They doesn’t entertain their critical evaluation from their people to make themselves more likeable and approachable. This is something which is missing in the managers. They assume that they have been hired by the management to guide his team to targeted result and that’s why they must have all the answers ready to not to let any question arise. Though they like to call it being pro-active, but they create the question beforehand for their answers.


-Managers hate criticism: - Criticism, even the honest one hurts the emotion of managers. Since they are know-all people, they don’t accept the fact that they can go wrong. They have strong confirmation bias, where they often lead their decisions to. Recently I posed a question on social media to a senior professional about something related to his area of expertise. I agree to the fact that though question was related to his area of expertise but it required to think thoroughly before giving the answer. Since that professional falls into second level of my network, I got the feedback that he was afraid to answer my question in the fear of going wrong and inviting either a counter question or a rebuttal. This is just one of the many examples. 


-Managers don’t create a feedback mechanism unless and until it is forced upon them: Due to above two reasons, managers don’t create feedback mechanism unless and until it is forced upon them. Even in the case of forced feedback mechanism, organizational culture doesn’t entertain criticism of senior professionals in the name of discipline. This leads to strengthening of behavioural status quo bias among managers.


 -Managers like controlled environment where only they can talk:- Though managers pretend to encourage discussion and opinion sharing but they don’t appreciate it in reality. They like the controlled environment where only they get the chance and authority to speak. 


In 2017, a Google employee James Damore wrote an anti-diversity memo at an internal platform, which was considered misogynistic. Somehow it got leaked in the media and employee was fired. Sundar Pichai, CEO of the company, came out with a statement in media that he don’t misogynistic opinions and comments in the organization and that’s why that employee was fired from the organization. My point is; the organization like Google, which has invested billions of dollars in neuroscience research and has infinite permutations of human behavioural data, could have countered the arguments with facts and research, instead he was fired unceremoniously. Had he been countered by the organization with research data and facts, it could have settled the debate of difference between man and woman in tech industry probably once and for all.

-------

WORK INSTRUCTIONS:
According to the piece on managers and criticism, why did the senior professional not answer the question posed to him on social media?

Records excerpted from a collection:
-------

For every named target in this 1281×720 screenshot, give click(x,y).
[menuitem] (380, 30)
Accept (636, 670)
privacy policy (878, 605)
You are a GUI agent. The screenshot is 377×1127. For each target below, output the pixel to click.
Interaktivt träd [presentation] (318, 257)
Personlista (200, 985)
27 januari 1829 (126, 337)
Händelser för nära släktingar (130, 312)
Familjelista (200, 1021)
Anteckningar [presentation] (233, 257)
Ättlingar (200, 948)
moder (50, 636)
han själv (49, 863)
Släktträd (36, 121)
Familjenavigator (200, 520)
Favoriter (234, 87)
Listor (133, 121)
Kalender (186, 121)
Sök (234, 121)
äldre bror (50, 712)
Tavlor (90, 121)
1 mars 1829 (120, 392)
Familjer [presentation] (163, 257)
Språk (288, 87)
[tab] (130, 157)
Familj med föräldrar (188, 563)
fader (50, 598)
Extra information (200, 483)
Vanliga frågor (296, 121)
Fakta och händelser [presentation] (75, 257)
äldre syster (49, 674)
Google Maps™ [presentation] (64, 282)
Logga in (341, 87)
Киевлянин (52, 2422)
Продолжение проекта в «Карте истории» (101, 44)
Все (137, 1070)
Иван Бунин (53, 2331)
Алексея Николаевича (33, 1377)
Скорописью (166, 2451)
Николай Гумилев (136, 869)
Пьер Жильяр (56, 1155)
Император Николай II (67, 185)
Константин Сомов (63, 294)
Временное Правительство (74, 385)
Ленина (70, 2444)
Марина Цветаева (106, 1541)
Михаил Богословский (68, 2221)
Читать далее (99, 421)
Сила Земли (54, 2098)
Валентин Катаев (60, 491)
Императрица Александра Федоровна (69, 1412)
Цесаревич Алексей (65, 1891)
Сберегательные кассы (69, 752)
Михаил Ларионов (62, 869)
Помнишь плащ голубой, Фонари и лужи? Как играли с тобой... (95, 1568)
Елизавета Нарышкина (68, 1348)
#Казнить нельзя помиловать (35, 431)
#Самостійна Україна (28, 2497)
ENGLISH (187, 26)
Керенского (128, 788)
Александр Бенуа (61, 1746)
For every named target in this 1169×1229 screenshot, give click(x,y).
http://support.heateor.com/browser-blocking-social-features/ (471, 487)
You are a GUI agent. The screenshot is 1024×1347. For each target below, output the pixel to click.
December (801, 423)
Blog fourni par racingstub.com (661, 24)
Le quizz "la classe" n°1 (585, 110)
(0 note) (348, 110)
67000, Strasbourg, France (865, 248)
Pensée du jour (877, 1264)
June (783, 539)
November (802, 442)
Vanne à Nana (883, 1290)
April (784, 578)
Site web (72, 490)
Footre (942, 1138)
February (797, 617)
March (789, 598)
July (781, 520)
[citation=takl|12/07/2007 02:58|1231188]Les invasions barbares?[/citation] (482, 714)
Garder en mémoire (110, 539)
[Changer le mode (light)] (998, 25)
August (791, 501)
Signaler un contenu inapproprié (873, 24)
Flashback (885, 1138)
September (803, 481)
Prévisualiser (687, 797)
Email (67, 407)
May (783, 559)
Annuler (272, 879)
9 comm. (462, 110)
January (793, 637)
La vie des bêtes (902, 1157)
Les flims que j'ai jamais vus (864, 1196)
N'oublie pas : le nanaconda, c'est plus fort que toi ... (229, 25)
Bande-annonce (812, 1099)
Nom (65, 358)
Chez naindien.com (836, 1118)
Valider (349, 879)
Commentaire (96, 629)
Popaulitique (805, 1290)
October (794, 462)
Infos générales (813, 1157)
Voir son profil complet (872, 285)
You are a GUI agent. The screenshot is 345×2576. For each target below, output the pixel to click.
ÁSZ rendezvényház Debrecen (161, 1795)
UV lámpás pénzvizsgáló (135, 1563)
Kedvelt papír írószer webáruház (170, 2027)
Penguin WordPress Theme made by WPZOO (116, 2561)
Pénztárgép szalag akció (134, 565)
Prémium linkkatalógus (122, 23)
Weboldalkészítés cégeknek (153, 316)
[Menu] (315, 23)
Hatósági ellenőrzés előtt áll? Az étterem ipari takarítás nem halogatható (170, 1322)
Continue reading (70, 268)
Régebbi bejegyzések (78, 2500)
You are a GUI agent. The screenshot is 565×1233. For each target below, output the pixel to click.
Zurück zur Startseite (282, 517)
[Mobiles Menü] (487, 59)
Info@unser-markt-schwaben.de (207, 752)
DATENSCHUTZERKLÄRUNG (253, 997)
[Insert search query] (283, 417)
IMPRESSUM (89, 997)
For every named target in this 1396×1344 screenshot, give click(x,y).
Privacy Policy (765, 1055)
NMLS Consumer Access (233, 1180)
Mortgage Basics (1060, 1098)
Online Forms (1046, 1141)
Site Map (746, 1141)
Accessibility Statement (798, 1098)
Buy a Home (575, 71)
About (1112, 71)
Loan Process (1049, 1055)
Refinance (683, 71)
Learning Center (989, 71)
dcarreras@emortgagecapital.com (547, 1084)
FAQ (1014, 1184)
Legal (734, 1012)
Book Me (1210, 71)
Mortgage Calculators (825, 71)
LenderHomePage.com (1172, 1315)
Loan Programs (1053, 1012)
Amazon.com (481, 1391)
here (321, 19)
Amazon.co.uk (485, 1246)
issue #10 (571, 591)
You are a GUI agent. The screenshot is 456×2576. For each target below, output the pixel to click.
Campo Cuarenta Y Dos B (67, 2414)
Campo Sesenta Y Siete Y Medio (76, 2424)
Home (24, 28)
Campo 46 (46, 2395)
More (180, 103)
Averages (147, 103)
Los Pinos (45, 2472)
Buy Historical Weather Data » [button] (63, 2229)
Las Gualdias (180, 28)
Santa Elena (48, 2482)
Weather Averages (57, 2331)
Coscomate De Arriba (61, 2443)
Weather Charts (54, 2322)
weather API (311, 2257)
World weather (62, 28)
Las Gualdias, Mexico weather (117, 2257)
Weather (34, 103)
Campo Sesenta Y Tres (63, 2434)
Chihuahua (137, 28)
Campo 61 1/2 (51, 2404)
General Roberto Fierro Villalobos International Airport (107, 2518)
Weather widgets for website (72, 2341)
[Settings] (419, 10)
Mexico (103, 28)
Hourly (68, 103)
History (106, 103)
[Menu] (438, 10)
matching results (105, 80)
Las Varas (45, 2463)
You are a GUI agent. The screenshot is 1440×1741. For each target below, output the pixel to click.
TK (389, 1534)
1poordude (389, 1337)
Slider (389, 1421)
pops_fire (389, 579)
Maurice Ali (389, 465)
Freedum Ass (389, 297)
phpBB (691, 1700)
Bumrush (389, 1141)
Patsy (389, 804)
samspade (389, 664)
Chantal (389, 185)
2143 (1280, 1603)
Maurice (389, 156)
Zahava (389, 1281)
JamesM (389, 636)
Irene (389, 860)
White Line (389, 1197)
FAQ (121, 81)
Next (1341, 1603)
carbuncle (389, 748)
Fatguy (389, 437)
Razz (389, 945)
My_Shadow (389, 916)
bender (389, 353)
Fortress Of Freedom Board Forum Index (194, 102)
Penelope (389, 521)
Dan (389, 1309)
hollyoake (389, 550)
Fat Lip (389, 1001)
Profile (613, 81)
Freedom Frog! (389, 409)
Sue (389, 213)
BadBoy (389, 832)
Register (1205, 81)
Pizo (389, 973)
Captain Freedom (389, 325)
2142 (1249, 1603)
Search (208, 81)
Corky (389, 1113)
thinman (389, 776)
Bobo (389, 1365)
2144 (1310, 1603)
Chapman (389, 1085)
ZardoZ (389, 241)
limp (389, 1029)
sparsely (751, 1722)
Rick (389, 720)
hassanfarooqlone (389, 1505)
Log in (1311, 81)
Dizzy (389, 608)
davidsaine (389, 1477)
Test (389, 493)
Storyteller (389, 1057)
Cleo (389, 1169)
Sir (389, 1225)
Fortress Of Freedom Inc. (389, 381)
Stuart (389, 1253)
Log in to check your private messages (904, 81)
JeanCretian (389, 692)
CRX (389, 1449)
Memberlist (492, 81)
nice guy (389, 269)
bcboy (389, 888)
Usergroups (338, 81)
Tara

-------

REPLY:
He was afraid of going wrong and of inviting either a counter question or a rebuttal.